We will examine some of the technical issues relating to DREs and
Internet voting, discuss the advantages of optical scan + ballot
marking systems, review some horror stories, and discuss ongoing
legislative efforts aimed at making voting systems more secure and
mandating random manual audits for all federal elections.

Speaker: Barbara Simons
An expert on electronic voting, Barbara Simons was a member of the National Workshop on Internet Voting that was convened at the request of President Clinton in 2001. She participated on the Security Peer Review Group for the US Department of Defense's Internet voting project (SERVE) and co-authored the report that led to the cancellation of SERVE because of security concerns. Simons also co-chaired ACM's study of statewide databases of registered voters. Simons and Doug Jones are co-authoring a book on voting machines to be published by PoliPoint.

Simons was President of ACM from July 1998 until June 2000. She founded ACM's US Public Policy Committee (USACM) in 1993 and served for many years as the Chair or co-Chair of USACM. In 2005 Simons became the first woman to receive the Distinguished Engineering Alumni Award from the College of Engineering of U.C. Berkeley. She is also a Fellow of ACM and the American Association for the Advancement of Science. She received the Alumnus of the Year Award from the Berkeley Computer Science Department, the Distinguished Service Award from Computing Research Association, the Norbert Wiener Award from Computer Professionals for Social Responsibility, the Outstanding Contribution Award from ACM, and the Pioneer Award from EFF.

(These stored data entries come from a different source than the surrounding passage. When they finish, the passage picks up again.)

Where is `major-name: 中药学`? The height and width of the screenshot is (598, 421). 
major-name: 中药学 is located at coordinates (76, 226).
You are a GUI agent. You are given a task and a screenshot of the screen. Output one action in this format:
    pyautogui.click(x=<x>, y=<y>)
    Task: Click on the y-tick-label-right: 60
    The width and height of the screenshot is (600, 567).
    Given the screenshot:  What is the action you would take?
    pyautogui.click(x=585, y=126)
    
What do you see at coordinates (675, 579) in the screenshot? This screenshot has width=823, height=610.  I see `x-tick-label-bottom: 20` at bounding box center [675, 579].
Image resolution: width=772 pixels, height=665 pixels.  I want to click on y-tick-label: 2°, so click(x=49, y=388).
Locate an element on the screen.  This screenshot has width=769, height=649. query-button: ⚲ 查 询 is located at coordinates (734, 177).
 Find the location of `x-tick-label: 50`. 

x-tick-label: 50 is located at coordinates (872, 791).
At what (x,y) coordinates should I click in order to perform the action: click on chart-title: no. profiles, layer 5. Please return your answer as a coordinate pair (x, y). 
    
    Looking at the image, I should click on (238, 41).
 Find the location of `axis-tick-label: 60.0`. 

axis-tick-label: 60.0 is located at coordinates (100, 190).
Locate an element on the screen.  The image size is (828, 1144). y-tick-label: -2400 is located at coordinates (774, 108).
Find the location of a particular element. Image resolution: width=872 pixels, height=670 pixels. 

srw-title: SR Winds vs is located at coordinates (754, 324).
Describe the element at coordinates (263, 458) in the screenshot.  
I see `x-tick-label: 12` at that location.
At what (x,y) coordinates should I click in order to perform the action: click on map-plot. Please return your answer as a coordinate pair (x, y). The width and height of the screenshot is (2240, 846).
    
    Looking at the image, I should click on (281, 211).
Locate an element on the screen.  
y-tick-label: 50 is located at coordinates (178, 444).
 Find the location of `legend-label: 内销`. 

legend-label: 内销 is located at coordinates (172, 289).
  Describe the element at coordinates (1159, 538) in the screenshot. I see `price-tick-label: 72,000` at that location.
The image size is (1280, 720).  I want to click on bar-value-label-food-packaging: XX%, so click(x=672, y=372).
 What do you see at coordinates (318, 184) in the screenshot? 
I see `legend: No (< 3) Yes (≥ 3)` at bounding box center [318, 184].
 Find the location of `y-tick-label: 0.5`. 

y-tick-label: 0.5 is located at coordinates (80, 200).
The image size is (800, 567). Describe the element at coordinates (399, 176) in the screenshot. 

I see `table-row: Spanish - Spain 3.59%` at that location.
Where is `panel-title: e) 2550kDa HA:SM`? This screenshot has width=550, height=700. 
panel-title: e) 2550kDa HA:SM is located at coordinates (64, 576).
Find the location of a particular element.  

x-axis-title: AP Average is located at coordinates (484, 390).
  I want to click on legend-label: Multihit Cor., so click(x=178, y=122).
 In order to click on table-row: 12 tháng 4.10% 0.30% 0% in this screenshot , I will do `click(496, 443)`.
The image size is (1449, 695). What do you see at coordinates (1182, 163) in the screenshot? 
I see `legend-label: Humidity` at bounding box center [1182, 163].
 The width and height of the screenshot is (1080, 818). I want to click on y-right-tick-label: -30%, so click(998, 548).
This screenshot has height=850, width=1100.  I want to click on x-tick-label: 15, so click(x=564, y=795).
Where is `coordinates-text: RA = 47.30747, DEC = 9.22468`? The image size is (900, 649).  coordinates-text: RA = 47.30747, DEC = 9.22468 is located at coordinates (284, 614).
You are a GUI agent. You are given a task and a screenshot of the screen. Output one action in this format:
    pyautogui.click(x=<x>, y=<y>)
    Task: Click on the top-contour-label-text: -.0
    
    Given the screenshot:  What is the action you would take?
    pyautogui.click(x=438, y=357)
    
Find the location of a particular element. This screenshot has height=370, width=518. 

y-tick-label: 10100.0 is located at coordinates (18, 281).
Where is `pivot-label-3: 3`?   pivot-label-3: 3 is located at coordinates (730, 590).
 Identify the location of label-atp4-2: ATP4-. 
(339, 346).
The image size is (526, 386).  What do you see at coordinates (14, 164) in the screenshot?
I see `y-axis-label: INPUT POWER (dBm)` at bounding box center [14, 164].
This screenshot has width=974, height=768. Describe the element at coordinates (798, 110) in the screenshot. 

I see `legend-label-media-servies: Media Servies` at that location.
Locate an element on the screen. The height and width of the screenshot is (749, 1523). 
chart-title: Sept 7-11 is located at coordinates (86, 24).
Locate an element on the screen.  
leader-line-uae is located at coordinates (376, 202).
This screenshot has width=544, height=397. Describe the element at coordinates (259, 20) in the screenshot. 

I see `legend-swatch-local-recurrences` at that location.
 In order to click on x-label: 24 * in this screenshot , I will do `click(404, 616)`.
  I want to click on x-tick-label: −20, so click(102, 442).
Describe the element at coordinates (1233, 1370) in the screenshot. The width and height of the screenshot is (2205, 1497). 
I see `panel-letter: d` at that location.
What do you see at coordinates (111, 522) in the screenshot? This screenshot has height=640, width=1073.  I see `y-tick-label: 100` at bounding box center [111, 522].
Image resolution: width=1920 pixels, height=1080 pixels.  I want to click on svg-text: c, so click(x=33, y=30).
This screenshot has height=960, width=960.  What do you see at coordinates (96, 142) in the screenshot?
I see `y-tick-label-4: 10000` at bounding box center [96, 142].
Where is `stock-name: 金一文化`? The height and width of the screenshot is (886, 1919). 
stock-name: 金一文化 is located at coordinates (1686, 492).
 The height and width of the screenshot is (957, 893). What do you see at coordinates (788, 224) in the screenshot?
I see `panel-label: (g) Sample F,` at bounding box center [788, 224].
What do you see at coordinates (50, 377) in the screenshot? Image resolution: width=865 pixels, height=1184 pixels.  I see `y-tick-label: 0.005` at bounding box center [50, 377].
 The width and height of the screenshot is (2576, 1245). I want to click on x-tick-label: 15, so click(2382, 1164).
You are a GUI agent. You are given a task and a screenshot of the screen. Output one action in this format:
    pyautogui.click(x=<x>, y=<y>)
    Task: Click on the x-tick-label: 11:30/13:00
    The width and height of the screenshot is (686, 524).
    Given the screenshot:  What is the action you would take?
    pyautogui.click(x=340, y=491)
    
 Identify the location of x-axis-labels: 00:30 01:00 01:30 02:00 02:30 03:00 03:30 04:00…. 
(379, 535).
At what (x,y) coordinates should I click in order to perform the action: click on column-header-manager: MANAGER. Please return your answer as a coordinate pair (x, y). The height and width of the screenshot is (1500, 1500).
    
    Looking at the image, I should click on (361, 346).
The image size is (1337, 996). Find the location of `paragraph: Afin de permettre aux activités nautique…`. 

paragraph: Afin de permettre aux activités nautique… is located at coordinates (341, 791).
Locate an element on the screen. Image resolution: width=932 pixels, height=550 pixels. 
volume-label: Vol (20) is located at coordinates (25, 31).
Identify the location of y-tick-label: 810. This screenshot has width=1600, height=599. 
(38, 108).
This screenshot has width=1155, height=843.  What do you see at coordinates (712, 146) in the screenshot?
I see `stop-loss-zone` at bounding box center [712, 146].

She is on the Board of Directors of VerifiedVoting.org, Public Knowledge, and the Electronic Privacy Information Center, as well as the Advisory Board of the Oxford Internet Institute. She has testified before both the U.S. and the California legislatures and at government sponsored hearings.

Simons earned her Ph.D. in computer science from the University of California, Berkeley. In 1980, she became a Research Staff Member at IBM's San Jose Research Center (now Almaden). In 1992, she joined IBM's Applications Development Technology Institute as a Senior Programmer and subsequently served as Senior Technology Advisor for IBM Global Services. She is retired from IBM.